Reproduce the material below verbatim, from the line containing "Select the 設定 tab" down to the line containing "(x=99, y=780)", with both of those lines included.

.....

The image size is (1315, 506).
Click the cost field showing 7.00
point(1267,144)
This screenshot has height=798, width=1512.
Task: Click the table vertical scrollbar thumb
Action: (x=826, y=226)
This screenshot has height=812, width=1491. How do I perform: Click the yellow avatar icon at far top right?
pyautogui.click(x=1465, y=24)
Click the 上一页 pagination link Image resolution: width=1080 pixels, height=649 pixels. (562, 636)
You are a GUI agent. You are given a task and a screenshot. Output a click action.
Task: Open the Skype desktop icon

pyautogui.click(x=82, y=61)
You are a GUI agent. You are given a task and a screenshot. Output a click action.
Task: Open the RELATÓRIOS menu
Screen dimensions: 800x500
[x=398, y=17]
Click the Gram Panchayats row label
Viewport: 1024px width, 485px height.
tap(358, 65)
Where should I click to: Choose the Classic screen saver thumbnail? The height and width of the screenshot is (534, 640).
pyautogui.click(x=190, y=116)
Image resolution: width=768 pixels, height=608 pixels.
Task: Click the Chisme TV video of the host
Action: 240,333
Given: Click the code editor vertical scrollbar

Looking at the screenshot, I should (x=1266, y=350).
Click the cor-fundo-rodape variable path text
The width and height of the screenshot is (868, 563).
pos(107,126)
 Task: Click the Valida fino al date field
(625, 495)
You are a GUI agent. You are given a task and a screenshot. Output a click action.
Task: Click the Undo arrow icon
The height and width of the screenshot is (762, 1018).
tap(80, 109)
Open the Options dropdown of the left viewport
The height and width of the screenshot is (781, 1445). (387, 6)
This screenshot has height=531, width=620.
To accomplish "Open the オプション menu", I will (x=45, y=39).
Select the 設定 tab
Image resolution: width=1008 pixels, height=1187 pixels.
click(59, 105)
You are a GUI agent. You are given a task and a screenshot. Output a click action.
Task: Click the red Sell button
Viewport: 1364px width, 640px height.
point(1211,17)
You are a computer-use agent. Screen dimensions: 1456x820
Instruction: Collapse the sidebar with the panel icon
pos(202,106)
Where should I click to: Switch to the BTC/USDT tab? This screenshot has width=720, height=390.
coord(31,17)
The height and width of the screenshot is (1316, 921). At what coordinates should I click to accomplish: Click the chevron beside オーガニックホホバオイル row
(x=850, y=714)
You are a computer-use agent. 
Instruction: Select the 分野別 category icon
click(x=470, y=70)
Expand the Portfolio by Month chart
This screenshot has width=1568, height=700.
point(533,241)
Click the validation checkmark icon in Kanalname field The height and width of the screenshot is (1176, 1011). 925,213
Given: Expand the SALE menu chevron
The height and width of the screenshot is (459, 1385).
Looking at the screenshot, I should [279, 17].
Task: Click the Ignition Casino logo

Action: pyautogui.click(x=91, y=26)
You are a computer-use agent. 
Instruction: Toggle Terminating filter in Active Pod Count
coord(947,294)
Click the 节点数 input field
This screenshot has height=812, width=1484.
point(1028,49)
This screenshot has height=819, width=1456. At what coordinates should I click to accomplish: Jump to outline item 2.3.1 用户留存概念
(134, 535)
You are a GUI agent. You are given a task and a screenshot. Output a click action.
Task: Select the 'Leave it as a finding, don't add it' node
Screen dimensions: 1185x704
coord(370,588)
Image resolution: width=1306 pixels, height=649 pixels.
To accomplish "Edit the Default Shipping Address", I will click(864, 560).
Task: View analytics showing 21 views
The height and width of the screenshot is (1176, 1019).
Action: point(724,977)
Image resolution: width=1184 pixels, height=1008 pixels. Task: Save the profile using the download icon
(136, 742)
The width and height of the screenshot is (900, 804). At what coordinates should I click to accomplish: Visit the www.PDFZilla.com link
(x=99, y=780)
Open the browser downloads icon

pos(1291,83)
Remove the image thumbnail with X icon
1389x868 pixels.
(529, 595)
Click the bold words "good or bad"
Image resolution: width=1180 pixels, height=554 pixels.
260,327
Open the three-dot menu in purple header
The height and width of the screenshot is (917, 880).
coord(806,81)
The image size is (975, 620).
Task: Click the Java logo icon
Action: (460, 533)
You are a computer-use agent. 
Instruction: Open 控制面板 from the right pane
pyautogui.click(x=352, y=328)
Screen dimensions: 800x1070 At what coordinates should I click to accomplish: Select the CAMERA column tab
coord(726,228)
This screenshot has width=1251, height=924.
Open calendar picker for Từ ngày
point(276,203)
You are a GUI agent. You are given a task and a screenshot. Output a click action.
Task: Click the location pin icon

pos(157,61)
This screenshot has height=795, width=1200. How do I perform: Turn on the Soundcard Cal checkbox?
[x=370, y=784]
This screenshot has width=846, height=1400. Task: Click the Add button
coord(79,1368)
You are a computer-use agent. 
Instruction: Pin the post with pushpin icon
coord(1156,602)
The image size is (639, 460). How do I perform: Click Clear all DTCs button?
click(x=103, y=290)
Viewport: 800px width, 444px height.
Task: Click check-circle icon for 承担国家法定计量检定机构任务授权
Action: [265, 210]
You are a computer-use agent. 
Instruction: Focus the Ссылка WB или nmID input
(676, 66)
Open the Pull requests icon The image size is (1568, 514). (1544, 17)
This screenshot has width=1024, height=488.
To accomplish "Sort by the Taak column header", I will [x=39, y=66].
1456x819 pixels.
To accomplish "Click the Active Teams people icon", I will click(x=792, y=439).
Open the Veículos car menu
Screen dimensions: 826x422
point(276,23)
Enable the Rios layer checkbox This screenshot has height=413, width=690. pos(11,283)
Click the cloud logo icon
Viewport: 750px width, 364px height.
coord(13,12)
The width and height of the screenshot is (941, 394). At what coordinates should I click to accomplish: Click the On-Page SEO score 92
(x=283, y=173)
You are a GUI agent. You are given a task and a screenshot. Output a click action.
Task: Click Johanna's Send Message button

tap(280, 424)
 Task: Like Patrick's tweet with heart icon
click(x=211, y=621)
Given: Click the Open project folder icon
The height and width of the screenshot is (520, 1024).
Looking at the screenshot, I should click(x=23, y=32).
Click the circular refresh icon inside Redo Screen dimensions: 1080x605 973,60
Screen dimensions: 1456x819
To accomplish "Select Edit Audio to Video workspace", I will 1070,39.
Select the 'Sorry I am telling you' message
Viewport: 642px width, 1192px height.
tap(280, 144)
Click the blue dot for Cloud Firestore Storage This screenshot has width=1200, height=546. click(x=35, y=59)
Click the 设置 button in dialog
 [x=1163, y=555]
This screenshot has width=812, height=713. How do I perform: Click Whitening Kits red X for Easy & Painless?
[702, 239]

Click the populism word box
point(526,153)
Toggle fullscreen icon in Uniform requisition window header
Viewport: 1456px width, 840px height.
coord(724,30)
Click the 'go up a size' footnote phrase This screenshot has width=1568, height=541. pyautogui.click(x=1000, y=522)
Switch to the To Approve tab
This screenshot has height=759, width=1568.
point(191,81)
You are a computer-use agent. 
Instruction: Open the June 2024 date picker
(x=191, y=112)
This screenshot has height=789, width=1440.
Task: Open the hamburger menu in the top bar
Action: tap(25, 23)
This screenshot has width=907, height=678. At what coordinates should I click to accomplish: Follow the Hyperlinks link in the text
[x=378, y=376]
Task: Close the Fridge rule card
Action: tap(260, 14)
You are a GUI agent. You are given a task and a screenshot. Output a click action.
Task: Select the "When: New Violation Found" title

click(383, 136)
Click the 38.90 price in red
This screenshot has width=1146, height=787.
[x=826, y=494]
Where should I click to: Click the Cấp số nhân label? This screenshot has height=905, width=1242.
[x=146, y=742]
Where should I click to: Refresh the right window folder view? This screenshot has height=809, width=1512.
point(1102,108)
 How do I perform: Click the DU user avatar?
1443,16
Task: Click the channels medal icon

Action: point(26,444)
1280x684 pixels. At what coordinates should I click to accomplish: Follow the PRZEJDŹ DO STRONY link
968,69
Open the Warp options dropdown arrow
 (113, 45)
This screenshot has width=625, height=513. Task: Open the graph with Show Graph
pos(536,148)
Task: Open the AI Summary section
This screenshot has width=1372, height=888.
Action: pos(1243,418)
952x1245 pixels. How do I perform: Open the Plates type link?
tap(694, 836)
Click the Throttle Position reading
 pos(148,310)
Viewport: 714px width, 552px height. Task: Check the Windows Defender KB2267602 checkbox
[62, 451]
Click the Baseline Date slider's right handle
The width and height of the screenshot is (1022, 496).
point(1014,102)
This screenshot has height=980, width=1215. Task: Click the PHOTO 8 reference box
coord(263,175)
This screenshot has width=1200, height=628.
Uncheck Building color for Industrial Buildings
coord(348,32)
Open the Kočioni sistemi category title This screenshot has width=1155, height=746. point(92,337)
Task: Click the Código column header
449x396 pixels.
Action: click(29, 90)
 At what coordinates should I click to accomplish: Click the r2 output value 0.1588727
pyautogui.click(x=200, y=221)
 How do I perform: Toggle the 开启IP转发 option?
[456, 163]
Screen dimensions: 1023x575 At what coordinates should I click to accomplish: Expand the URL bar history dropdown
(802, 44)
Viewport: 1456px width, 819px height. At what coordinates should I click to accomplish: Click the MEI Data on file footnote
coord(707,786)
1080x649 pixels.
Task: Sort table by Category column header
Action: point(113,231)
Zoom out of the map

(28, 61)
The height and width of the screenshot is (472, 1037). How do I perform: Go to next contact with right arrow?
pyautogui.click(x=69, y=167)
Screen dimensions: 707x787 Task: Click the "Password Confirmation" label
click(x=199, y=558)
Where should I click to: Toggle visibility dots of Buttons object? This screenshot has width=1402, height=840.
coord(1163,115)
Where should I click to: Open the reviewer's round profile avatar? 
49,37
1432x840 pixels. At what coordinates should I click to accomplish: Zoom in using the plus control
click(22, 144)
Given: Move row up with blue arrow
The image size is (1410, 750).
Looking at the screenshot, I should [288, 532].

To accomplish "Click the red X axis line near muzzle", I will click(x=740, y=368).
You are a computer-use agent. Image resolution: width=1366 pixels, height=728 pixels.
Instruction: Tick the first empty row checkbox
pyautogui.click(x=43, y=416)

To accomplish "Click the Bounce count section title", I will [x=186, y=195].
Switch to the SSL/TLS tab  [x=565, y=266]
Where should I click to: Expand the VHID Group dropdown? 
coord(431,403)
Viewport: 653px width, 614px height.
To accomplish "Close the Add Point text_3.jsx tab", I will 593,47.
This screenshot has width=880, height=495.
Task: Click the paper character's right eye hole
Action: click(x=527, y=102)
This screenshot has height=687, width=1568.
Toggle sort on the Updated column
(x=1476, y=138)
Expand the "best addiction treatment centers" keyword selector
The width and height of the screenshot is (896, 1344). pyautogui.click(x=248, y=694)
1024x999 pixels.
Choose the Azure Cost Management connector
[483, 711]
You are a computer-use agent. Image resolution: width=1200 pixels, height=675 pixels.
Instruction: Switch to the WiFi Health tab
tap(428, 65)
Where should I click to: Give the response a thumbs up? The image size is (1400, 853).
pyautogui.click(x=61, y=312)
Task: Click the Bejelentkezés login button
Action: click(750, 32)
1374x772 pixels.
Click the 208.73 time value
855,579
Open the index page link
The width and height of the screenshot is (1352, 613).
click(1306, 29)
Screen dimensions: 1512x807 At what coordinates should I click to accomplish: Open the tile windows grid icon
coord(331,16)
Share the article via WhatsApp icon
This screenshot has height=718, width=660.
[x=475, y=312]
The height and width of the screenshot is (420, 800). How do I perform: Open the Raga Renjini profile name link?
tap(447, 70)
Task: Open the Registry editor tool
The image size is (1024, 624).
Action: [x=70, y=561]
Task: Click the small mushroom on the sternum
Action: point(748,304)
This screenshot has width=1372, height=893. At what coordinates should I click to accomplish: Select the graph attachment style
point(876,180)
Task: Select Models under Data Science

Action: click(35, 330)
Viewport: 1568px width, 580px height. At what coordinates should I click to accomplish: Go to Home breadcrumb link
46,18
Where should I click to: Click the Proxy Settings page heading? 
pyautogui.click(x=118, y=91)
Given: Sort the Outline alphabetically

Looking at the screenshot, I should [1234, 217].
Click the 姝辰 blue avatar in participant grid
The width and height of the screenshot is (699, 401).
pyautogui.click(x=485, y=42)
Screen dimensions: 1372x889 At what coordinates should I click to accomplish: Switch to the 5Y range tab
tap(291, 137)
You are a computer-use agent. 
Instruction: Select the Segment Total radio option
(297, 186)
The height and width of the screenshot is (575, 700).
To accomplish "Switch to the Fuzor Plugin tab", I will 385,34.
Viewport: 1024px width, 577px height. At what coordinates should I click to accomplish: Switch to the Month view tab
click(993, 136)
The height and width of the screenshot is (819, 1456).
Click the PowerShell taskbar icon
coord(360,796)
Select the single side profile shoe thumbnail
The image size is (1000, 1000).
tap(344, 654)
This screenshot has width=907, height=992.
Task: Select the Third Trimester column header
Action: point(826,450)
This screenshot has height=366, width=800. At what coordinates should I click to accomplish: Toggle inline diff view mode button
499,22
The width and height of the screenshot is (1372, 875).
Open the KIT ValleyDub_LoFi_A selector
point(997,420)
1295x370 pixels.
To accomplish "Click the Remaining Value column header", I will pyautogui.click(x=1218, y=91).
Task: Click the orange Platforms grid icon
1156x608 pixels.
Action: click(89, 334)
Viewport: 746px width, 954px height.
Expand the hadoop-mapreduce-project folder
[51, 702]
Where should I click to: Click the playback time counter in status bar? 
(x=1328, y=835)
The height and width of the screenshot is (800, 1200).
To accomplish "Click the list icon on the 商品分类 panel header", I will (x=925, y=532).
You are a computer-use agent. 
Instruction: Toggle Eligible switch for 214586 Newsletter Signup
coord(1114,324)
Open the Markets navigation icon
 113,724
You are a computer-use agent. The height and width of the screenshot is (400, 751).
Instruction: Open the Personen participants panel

.....

• WRITTEN ANSWER:
Select the 設定 tab
Image resolution: width=1008 pixels, height=1187 pixels.
click(59, 105)
You are a GUI agent. You are given a task and a screenshot. Output a click action.
Task: Click the red Sell button
Viewport: 1364px width, 640px height.
point(1211,17)
You are a computer-use agent. Screen dimensions: 1456x820
Instruction: Collapse the sidebar with the panel icon
pos(202,106)
Where should I click to: Switch to the BTC/USDT tab? This screenshot has width=720, height=390.
coord(31,17)
The height and width of the screenshot is (1316, 921). At what coordinates should I click to accomplish: Click the chevron beside オーガニックホホバオイル row
(x=850, y=714)
You are a computer-use agent. 
Instruction: Select the 分野別 category icon
click(x=470, y=70)
Expand the Portfolio by Month chart
This screenshot has width=1568, height=700.
point(533,241)
Click the validation checkmark icon in Kanalname field The height and width of the screenshot is (1176, 1011). 925,213
Given: Expand the SALE menu chevron
The height and width of the screenshot is (459, 1385).
Looking at the screenshot, I should [279, 17].
Task: Click the Ignition Casino logo

Action: pyautogui.click(x=91, y=26)
You are a computer-use agent. 
Instruction: Toggle Terminating filter in Active Pod Count
coord(947,294)
Click the 节点数 input field
This screenshot has height=812, width=1484.
point(1028,49)
This screenshot has height=819, width=1456. At what coordinates should I click to accomplish: Jump to outline item 2.3.1 用户留存概念
(134, 535)
You are a GUI agent. You are given a task and a screenshot. Output a click action.
Task: Select the 'Leave it as a finding, don't add it' node
Screen dimensions: 1185x704
coord(370,588)
Image resolution: width=1306 pixels, height=649 pixels.
To accomplish "Edit the Default Shipping Address", I will click(864, 560).
Task: View analytics showing 21 views
The height and width of the screenshot is (1176, 1019).
Action: point(724,977)
Image resolution: width=1184 pixels, height=1008 pixels. Task: Save the profile using the download icon
(136, 742)
The width and height of the screenshot is (900, 804). At what coordinates should I click to accomplish: Visit the www.PDFZilla.com link
(x=99, y=780)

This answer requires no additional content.